Excellent visualization of small structures, particularly in the posterior part of the vertebral column, was achieved, accompanied with the expected signal drop-off towards the anterior
side of the spine. In this paper we present an alternative setup, which is specifically tailored towards clinical applications in diseases such as ankylosing spondylitis (AS) [18], in which it is important to have a reasonably homogeneous field on both anterior and posterior sides of the vertebral column, as well as to have a large coverage in the head/foot direction so that the entire spine can be imaged in two-stations for normal, or three-stations for very tall, subjects.

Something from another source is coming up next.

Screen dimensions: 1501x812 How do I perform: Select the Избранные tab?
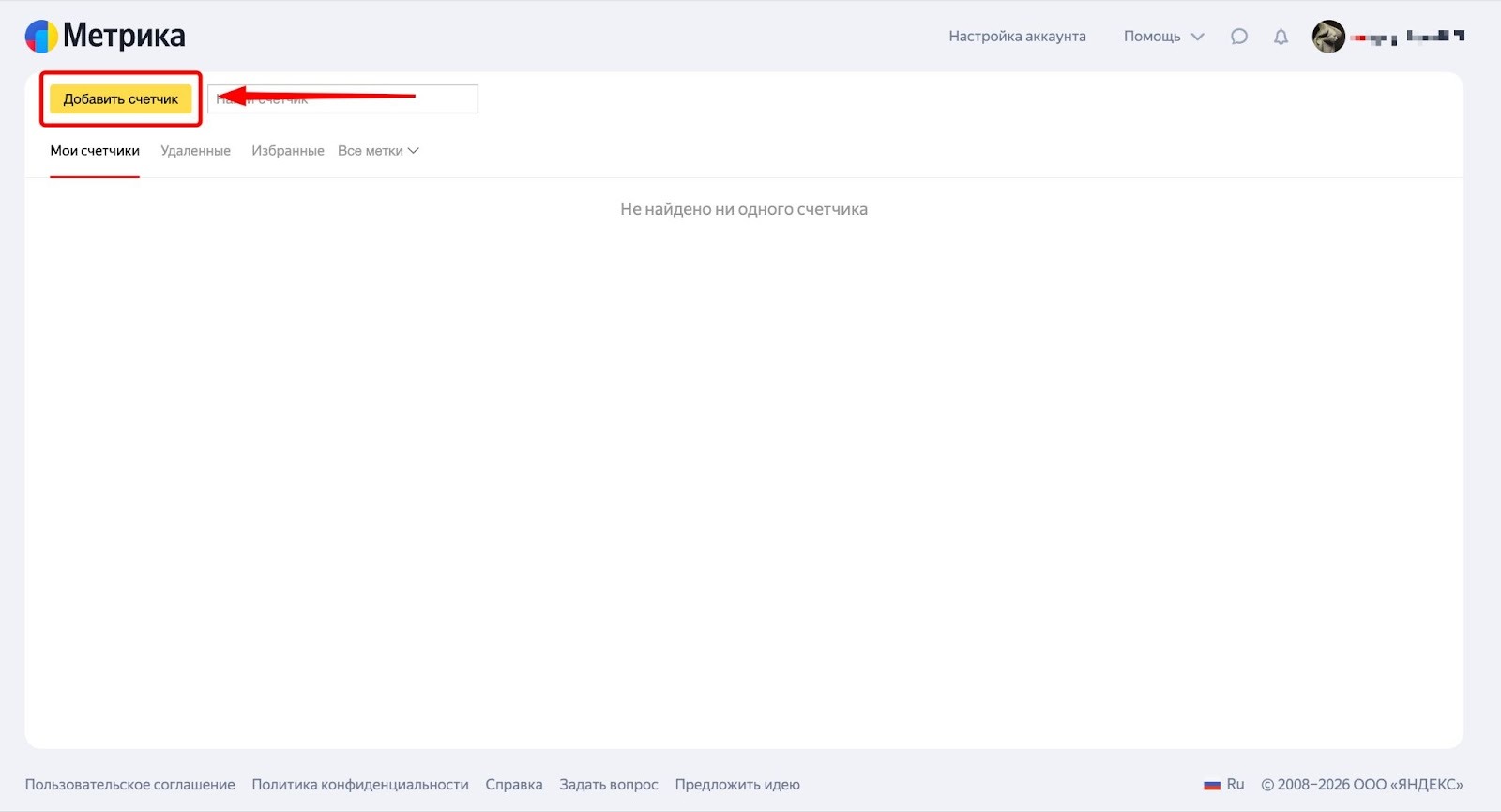pyautogui.click(x=287, y=151)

For applications to spine imaging it is important to note that SAR is highly dependent upon the nature of the tissue through which the RF fields have to propagate. For example, the total power deposited in the body might Trametinib molecular weight be anticipated to be lower if the RF energy is transmitted through the lungs from the anterior side to the centrally located GDC 973 spinal cord, than if the RF coil were to be placed in exactly the same head/foot position on the posterior side of the body, in which case the RF field must propagate through a large muscle mass with high conductivity. A similar suggestion was initially made by Vaughan et al. [16]. Therefore, we based our transmit design on a simple quadrature RF coil setup which
is placed on
the anterior side of the patient. The receive coil is an eight-element overlapped design, with total length of ∼90 cm, such that the entire spinal cord can be imaged without requiring the patient to move. For multi-station imaging, the quadrature transmit coil is simply repositioned and the patient table moved to the new position. All imaging protocols were approved by the Leiden University Medical Center medical ethics committee. Ten healthy adult volunteers, both men and women, were studied on a commercial human whole-body 7 T MR system (Philips Achieva, Philips Healthcare, Best, The Netherlands). All subjects were positioned head first and in a supine position in the magnet. The RF amplifier delivers a maximum of 1 kW to each quadrature transmit channel, cAMP measured at the input to the RF coil. Electromagnetic simulations were performed using a discretized model of the human body [13] and a finite-difference time-domain (FDTD) method with commercially-available software (xFDTD, Remcom Inc, State College, PA, USA). The three-dimensional body model was segmented into 75 different tissue types, with appropriate conductivity and dielectric properties assigned to each tissue [13]. A mesh size of 5 × 5 × 5 mm was used for all simulations. Computational time on an 8-core PC was approximately 20 min for SAR and rotating B1+ fields throughout the volume of interest.